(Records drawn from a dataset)
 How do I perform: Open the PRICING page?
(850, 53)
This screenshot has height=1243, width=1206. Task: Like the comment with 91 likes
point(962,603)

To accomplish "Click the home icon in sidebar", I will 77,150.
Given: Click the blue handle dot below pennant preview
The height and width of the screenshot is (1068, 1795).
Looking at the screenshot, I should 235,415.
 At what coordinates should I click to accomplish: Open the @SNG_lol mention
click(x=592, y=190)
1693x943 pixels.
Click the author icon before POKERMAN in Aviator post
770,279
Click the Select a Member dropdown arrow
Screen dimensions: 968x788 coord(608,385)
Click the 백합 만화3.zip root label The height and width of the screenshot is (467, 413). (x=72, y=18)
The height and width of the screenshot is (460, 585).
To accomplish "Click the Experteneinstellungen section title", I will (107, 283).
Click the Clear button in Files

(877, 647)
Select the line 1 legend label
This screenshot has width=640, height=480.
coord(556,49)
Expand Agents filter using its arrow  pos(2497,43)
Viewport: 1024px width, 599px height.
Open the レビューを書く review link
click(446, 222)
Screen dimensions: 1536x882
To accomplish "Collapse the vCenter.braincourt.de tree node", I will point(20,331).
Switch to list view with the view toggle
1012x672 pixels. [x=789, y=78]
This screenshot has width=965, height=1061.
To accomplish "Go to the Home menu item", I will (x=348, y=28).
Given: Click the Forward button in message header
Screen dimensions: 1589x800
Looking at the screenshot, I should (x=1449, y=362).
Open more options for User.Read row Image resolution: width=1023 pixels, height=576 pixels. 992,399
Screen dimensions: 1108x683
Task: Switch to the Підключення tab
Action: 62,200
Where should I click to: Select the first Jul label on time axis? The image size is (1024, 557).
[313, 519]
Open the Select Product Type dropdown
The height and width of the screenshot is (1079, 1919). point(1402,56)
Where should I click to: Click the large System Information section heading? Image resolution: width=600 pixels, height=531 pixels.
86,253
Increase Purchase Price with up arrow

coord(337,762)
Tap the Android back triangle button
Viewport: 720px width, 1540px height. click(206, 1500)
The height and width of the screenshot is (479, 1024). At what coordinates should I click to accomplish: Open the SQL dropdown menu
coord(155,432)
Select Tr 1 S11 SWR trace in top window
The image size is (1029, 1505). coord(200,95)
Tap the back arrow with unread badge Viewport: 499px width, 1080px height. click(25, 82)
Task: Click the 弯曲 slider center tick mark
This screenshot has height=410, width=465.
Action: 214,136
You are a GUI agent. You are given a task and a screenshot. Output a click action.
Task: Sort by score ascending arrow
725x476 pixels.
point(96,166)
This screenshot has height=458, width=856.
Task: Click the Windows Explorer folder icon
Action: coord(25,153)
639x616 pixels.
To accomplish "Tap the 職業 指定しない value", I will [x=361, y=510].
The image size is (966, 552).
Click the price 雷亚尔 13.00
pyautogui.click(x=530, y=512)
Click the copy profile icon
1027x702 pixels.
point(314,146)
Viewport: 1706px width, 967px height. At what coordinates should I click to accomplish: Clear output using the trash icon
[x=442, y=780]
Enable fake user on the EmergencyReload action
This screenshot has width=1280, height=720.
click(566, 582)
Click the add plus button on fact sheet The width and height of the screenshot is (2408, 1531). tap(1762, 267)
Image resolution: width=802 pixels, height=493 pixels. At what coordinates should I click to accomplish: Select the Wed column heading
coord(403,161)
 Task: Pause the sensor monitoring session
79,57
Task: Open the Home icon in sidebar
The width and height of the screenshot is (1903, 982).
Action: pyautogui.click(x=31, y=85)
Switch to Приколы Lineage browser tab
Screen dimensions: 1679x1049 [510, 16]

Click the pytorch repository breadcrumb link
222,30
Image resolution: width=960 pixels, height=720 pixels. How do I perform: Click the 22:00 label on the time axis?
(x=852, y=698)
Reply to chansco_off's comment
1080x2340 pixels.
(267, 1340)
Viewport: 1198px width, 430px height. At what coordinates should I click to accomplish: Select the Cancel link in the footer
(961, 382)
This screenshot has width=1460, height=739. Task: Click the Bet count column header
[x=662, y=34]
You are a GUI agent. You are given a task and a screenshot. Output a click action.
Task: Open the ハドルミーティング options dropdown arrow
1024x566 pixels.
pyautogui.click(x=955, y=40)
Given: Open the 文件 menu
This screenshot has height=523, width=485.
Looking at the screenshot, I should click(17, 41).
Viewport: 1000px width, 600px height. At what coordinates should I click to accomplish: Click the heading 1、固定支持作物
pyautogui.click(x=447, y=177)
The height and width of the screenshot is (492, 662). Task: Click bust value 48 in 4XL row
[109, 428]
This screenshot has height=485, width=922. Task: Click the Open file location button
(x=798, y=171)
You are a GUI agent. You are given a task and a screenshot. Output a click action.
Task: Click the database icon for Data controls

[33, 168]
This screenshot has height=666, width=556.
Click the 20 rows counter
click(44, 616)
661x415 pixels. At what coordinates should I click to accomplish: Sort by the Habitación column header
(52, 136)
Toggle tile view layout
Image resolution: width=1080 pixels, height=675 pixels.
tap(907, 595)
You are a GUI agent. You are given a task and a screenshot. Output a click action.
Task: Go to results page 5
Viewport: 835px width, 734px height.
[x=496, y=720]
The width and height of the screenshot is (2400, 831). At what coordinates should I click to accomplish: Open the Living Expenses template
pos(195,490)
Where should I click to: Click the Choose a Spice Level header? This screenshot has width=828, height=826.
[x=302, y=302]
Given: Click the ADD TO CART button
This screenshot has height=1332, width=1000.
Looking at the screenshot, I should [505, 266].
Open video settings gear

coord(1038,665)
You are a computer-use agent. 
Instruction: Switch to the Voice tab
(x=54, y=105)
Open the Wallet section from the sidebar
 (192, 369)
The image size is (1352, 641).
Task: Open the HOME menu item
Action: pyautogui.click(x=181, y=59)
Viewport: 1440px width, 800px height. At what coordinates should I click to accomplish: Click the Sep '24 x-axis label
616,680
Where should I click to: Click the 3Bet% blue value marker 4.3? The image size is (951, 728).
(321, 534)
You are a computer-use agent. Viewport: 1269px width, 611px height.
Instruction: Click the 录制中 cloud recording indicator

- [TASK]:
Using only the data above, copy out the lines that include the word "computer".

- [SOLUTION]:
You are a computer-use agent. 
You are a computer-use agent. Viewport: 1269px width, 611px height.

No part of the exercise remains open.